Stored records:
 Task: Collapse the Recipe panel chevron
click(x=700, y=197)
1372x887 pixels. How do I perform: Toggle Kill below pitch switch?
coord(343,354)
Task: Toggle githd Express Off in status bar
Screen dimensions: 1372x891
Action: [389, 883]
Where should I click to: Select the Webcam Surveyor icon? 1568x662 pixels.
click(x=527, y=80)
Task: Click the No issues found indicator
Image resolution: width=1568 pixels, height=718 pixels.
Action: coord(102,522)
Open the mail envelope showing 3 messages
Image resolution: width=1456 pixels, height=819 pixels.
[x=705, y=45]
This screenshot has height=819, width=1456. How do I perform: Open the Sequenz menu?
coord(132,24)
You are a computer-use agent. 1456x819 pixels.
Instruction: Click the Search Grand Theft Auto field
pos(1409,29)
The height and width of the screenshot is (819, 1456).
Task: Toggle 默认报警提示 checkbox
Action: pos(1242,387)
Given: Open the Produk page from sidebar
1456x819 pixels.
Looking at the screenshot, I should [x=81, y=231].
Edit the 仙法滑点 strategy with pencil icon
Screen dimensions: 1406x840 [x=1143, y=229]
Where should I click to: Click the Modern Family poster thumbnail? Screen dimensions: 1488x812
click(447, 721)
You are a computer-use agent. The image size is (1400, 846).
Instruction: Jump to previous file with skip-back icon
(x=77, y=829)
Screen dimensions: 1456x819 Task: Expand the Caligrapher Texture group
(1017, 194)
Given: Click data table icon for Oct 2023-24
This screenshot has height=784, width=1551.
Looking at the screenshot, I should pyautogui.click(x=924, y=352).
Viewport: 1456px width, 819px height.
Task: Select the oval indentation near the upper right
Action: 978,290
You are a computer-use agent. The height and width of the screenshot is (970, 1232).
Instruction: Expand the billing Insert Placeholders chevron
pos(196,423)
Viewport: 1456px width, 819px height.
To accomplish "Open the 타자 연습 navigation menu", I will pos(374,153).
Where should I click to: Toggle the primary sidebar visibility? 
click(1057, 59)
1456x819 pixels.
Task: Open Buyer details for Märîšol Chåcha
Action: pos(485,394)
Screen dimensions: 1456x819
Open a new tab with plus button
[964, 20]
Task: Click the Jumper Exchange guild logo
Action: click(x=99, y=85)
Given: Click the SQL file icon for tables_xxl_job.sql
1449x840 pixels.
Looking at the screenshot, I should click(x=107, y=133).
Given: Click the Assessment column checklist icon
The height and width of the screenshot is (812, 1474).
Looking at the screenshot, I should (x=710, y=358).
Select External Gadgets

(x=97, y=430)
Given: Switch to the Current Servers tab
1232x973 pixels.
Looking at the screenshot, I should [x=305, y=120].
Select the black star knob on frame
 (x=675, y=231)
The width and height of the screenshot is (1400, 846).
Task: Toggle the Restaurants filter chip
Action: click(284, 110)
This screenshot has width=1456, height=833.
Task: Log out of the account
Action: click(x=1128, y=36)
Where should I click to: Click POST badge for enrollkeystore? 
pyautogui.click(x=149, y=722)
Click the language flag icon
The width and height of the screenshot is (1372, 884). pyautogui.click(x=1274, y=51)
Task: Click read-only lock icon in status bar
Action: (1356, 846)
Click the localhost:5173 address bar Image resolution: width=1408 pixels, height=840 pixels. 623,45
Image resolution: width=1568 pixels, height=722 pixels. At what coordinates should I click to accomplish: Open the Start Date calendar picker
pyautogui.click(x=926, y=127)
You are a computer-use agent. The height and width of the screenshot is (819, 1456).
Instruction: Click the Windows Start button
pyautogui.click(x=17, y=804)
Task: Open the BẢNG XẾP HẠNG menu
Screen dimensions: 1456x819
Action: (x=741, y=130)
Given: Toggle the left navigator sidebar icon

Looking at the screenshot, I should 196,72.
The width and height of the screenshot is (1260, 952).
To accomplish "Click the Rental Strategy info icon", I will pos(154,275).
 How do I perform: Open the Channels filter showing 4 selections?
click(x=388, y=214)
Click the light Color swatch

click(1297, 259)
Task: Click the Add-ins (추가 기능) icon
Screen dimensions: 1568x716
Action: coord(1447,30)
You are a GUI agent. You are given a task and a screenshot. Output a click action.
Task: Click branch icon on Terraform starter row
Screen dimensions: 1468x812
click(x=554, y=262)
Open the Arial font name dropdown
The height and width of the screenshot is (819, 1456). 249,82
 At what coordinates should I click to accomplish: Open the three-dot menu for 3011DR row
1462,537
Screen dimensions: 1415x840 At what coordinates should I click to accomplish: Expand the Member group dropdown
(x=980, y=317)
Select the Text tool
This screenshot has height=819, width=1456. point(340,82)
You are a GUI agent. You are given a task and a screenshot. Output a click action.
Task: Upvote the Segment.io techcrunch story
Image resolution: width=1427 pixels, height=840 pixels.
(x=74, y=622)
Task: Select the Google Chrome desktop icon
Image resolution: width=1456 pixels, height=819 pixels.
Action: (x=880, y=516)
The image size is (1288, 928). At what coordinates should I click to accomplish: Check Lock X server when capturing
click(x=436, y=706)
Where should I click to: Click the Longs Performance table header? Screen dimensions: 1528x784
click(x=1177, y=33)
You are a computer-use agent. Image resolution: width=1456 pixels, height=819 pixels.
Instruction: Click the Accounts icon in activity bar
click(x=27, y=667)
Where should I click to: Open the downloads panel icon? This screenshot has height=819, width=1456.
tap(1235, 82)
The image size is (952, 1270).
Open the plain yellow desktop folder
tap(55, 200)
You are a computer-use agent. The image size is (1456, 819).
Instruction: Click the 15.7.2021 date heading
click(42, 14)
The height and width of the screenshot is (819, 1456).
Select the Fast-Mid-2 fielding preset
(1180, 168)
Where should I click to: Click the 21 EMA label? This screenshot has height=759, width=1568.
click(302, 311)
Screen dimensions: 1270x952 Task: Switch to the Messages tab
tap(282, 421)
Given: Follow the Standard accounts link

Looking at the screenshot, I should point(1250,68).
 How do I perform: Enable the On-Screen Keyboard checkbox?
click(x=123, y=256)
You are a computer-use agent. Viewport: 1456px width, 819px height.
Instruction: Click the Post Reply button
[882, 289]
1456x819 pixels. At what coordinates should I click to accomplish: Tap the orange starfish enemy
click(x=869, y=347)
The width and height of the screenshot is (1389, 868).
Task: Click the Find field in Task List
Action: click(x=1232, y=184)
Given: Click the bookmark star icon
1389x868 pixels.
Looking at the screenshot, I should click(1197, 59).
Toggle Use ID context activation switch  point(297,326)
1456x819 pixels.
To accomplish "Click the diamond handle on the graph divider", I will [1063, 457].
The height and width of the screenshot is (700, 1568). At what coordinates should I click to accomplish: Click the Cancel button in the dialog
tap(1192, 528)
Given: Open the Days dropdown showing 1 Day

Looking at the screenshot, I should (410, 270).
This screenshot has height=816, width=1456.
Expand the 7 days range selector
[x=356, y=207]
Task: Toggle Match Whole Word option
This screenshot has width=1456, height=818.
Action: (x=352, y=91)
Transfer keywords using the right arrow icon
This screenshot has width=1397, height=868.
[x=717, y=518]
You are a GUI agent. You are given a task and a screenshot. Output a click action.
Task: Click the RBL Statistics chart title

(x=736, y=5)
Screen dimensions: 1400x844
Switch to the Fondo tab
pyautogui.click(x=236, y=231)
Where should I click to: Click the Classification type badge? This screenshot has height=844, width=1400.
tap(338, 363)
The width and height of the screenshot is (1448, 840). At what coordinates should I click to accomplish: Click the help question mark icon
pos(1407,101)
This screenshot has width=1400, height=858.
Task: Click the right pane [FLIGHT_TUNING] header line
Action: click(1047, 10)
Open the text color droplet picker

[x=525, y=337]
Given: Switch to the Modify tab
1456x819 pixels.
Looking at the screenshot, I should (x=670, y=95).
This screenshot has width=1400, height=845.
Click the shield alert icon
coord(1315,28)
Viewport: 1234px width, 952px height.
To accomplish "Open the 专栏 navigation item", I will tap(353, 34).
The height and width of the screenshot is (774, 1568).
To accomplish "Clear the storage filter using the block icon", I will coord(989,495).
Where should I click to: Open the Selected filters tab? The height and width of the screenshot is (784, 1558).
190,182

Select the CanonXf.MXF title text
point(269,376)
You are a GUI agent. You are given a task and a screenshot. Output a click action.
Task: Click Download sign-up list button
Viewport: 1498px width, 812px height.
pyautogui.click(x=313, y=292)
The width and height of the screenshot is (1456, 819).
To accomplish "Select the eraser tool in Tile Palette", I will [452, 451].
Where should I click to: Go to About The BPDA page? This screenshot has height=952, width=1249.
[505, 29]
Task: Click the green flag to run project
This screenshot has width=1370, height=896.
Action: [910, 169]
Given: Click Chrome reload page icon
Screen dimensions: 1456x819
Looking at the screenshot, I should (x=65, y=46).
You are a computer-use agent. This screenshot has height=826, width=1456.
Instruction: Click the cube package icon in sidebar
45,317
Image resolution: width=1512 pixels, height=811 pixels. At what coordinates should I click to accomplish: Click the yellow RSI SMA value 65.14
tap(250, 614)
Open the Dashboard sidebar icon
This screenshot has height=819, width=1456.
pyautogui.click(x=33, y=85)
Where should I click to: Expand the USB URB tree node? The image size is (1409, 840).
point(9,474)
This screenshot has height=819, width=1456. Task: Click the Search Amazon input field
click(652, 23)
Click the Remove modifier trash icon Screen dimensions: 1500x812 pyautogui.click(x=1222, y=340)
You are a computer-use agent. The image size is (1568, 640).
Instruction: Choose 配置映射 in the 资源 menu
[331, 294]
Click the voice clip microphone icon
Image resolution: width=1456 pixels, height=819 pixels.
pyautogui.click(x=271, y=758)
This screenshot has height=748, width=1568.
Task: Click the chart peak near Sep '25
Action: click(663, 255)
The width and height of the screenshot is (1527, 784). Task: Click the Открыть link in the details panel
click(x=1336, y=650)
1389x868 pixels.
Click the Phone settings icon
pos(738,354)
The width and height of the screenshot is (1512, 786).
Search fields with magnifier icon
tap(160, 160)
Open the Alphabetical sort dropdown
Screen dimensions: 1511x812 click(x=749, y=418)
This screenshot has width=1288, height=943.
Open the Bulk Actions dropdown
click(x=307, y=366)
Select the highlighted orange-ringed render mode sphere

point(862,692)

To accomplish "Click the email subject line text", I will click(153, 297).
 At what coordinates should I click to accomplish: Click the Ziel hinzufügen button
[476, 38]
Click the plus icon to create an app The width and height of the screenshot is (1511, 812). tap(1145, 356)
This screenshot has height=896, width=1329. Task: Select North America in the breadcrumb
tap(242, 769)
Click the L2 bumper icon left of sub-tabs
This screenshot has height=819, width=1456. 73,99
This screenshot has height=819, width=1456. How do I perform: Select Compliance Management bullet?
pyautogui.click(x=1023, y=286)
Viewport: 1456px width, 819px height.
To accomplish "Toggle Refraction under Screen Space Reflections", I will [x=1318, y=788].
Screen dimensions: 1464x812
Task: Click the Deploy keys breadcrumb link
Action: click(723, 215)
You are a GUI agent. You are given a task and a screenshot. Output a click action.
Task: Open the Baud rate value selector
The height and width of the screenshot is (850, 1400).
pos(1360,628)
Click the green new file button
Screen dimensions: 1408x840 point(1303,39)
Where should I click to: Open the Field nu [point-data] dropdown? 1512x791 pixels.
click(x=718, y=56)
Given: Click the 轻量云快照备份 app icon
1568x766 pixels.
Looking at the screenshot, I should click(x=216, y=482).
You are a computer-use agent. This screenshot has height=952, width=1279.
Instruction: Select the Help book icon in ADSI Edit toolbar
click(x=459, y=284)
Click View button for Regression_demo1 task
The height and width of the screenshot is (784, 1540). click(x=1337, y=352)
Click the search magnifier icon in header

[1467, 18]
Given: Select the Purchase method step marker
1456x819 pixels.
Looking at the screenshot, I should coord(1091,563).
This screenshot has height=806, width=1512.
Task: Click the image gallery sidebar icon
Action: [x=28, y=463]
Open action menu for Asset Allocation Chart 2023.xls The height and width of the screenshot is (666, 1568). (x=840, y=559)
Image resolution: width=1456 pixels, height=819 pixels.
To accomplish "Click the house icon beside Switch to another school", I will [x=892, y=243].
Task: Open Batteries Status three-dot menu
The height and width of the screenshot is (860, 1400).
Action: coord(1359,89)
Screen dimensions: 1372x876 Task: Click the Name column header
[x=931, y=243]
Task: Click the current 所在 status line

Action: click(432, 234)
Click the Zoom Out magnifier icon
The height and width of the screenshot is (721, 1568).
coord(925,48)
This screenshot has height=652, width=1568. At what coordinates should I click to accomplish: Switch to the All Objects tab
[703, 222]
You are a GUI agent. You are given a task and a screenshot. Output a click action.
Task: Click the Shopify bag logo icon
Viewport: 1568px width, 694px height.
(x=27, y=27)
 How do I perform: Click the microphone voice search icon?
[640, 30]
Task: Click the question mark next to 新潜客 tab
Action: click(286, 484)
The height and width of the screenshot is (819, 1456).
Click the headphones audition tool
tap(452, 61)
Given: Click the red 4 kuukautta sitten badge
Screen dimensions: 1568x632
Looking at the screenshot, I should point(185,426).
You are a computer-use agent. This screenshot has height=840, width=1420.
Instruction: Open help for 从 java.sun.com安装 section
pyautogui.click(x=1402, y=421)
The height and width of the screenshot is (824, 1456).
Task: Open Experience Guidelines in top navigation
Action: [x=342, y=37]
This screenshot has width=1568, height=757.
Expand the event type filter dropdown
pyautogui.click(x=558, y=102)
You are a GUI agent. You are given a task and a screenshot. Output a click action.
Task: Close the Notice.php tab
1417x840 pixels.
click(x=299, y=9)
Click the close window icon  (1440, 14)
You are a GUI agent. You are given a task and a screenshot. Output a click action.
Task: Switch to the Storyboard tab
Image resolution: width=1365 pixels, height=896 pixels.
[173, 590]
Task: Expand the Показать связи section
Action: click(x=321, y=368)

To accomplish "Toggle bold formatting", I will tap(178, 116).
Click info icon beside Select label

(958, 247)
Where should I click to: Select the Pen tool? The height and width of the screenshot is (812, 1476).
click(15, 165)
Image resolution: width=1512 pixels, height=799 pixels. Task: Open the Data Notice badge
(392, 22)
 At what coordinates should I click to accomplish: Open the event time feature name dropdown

▸ **Work to be completed**
Reproduce exactly the line that holds "1417x840 pixels.", then every line after it, ending with the final line of the records above.

▸ **Written response**
1417x840 pixels.
click(x=299, y=9)
Click the close window icon  (1440, 14)
You are a GUI agent. You are given a task and a screenshot. Output a click action.
Task: Switch to the Storyboard tab
Image resolution: width=1365 pixels, height=896 pixels.
[173, 590]
Task: Expand the Показать связи section
Action: click(x=321, y=368)

To accomplish "Toggle bold formatting", I will tap(178, 116).
Click info icon beside Select label

(958, 247)
Where should I click to: Select the Pen tool? The height and width of the screenshot is (812, 1476).
click(15, 165)
Image resolution: width=1512 pixels, height=799 pixels. Task: Open the Data Notice badge
(392, 22)
 At what coordinates should I click to accomplish: Open the event time feature name dropdown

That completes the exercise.